[Source data]
----

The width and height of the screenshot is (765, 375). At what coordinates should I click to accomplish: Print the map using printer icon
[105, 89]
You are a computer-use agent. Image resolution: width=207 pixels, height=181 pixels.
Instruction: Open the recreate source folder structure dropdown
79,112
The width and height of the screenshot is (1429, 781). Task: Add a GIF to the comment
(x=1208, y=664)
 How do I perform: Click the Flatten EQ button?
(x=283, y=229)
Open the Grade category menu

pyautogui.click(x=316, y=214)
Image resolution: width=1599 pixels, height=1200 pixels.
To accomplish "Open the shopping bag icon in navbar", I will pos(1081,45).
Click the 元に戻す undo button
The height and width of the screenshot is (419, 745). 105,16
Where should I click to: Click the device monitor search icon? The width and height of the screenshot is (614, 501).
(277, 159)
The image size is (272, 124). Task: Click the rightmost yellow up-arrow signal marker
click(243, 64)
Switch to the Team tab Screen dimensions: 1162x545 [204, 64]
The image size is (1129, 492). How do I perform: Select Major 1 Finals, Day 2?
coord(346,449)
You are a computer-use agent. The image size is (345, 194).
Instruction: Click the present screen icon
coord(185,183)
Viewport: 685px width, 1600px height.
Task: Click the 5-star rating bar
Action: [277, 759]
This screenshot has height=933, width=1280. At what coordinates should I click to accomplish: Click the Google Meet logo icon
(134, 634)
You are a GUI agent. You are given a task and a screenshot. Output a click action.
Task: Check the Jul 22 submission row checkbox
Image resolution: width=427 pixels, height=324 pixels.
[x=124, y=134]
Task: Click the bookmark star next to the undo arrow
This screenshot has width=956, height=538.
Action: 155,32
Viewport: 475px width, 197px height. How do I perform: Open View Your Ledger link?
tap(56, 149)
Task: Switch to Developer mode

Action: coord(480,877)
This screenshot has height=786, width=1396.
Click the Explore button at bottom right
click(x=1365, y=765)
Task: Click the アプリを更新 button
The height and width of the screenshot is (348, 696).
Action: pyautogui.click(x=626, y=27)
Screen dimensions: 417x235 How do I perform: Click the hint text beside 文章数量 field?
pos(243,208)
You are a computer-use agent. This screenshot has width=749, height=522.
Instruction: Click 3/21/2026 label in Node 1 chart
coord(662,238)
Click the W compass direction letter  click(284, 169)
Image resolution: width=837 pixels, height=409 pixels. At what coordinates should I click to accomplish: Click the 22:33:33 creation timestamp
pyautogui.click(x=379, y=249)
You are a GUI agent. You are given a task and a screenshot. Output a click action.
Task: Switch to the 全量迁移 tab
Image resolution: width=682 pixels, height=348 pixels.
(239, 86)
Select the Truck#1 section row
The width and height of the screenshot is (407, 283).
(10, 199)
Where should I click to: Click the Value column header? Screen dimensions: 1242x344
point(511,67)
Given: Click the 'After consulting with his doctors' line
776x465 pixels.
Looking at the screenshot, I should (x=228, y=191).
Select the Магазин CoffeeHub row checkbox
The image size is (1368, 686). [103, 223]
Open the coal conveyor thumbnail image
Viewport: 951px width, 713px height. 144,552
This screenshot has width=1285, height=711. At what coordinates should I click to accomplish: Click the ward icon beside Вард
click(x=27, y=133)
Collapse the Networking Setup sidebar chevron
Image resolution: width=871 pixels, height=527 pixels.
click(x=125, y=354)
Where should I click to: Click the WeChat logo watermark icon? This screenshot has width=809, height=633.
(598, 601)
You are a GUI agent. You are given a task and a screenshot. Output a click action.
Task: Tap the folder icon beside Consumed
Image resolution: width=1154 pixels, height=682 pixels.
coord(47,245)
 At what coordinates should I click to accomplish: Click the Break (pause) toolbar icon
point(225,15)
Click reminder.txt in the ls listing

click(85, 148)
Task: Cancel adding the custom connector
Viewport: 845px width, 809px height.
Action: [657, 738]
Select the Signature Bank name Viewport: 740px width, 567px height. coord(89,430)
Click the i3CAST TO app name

----

Exercise details
Rewrite the listing above, from its first line up to and including the line containing "coord(346,449)", as a Markdown table with the columns Row and Line. Number each line and omit blank lines.

Result of this exercise
| Row | Line |
|---|---|
| 1 | The width and height of the screenshot is (765, 375). At what coordinates should I click to accomplish: Print the map using printer icon |
| 2 | [105, 89] |
| 3 | You are a computer-use agent. Image resolution: width=207 pixels, height=181 pixels. |
| 4 | Instruction: Open the recreate source folder structure dropdown |
| 5 | 79,112 |
| 6 | The width and height of the screenshot is (1429, 781). Task: Add a GIF to the comment |
| 7 | (x=1208, y=664) |
| 8 |  How do I perform: Click the Flatten EQ button? |
| 9 | (x=283, y=229) |
| 10 | Open the Grade category menu |
| 11 | pyautogui.click(x=316, y=214) |
| 12 | Image resolution: width=1599 pixels, height=1200 pixels. |
| 13 | To accomplish "Open the shopping bag icon in navbar", I will pos(1081,45). |
| 14 | Click the 元に戻す undo button |
| 15 | The height and width of the screenshot is (419, 745). 105,16 |
| 16 | Where should I click to: Click the device monitor search icon? The width and height of the screenshot is (614, 501). |
| 17 | (277, 159) |
| 18 | The image size is (272, 124). Task: Click the rightmost yellow up-arrow signal marker |
| 19 | click(243, 64) |
| 20 | Switch to the Team tab Screen dimensions: 1162x545 [204, 64] |
| 21 | The image size is (1129, 492). How do I perform: Select Major 1 Finals, Day 2? |
| 22 | coord(346,449) |